* _WRITTEN INSTRUCTION_: Copy the material from the line with "Viewport: 1568px width, 766px" through the line with "(x=534, y=456)", both included, without changing anything.

..............................

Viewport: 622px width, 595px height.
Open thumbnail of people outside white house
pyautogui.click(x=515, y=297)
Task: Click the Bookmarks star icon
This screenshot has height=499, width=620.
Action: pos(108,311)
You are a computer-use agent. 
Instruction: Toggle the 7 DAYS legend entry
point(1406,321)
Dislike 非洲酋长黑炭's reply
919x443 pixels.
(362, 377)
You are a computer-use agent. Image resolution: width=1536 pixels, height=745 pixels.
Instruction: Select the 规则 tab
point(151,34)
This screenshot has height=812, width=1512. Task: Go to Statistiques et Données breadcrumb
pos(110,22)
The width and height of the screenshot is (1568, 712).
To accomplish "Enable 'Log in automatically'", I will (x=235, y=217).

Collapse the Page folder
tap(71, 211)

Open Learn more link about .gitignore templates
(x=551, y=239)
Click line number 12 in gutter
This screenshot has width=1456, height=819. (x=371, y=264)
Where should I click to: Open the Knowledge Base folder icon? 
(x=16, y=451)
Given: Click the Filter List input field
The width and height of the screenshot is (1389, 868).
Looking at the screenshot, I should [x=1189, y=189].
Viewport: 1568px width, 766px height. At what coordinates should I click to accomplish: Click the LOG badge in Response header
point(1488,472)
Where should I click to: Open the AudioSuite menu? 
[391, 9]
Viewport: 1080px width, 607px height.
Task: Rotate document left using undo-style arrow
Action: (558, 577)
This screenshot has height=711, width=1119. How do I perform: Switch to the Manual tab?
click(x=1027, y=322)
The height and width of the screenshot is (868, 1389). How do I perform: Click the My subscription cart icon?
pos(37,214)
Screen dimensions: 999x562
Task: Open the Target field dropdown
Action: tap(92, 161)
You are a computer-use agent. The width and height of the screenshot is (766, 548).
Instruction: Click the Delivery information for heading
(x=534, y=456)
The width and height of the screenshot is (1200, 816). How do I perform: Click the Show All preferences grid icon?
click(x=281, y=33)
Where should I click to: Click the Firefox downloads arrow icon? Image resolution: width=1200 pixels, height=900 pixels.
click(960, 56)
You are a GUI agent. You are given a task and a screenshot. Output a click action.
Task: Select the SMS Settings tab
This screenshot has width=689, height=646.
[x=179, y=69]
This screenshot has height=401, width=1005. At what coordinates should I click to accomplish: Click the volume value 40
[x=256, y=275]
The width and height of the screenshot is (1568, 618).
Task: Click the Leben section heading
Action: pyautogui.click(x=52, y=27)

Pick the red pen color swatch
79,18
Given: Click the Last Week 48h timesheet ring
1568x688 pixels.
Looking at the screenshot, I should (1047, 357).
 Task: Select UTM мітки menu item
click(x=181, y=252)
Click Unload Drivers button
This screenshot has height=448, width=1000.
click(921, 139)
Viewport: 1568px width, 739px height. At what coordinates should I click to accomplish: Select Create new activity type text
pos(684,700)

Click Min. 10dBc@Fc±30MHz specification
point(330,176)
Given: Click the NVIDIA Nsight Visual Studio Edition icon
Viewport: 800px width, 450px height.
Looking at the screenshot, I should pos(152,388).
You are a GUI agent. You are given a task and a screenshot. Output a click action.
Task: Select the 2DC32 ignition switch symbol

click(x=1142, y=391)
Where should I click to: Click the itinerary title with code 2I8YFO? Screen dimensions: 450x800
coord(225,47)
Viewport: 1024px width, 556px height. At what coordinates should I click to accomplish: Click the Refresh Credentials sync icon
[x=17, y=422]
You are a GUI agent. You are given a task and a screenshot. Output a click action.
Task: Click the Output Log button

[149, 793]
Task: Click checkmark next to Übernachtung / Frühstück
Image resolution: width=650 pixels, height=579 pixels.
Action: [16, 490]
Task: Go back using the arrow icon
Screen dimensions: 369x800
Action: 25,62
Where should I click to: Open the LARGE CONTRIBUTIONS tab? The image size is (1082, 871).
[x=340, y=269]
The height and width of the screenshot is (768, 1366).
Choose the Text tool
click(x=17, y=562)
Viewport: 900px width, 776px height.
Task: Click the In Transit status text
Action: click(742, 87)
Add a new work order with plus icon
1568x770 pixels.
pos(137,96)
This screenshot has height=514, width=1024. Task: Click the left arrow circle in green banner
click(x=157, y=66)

..............................

* _RESULT BELOW_:
Viewport: 1568px width, 766px height. At what coordinates should I click to accomplish: Click the LOG badge in Response header
point(1488,472)
Where should I click to: Open the AudioSuite menu? 
[391, 9]
Viewport: 1080px width, 607px height.
Task: Rotate document left using undo-style arrow
Action: (558, 577)
This screenshot has height=711, width=1119. How do I perform: Switch to the Manual tab?
click(x=1027, y=322)
The height and width of the screenshot is (868, 1389). How do I perform: Click the My subscription cart icon?
pos(37,214)
Screen dimensions: 999x562
Task: Open the Target field dropdown
Action: tap(92, 161)
You are a computer-use agent. The width and height of the screenshot is (766, 548).
Instruction: Click the Delivery information for heading
(x=534, y=456)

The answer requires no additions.